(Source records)
....

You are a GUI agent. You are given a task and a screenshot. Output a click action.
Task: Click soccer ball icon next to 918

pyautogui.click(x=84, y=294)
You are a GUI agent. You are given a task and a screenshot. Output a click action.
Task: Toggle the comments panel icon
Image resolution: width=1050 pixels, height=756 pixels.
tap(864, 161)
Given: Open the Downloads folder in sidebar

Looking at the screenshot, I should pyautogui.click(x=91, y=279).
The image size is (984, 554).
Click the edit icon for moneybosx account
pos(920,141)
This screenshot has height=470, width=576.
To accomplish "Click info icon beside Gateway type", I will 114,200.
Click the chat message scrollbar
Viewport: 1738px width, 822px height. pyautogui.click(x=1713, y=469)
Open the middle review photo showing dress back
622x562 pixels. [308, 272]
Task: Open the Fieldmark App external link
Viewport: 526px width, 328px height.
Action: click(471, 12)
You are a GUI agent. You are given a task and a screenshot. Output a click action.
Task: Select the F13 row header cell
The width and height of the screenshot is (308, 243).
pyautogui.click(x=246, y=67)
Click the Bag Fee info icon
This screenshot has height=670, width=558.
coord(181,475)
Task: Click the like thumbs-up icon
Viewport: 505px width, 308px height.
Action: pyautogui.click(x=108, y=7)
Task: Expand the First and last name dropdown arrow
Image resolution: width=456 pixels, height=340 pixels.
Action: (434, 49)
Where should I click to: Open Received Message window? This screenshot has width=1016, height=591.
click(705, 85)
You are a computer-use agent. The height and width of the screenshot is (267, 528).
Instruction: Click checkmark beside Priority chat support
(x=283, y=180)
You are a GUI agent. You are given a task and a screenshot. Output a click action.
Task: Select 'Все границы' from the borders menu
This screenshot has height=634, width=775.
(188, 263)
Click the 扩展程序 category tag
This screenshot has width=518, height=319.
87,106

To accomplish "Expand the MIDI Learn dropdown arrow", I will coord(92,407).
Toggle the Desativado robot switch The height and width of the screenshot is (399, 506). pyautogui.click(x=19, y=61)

....

- TASK TO CARRY OUT:
Return each line of the items above that contains the word "resolution".

- SOLUTION FOR THIS EXERCISE:
Image resolution: width=1050 pixels, height=756 pixels.
Image resolution: width=456 pixels, height=340 pixels.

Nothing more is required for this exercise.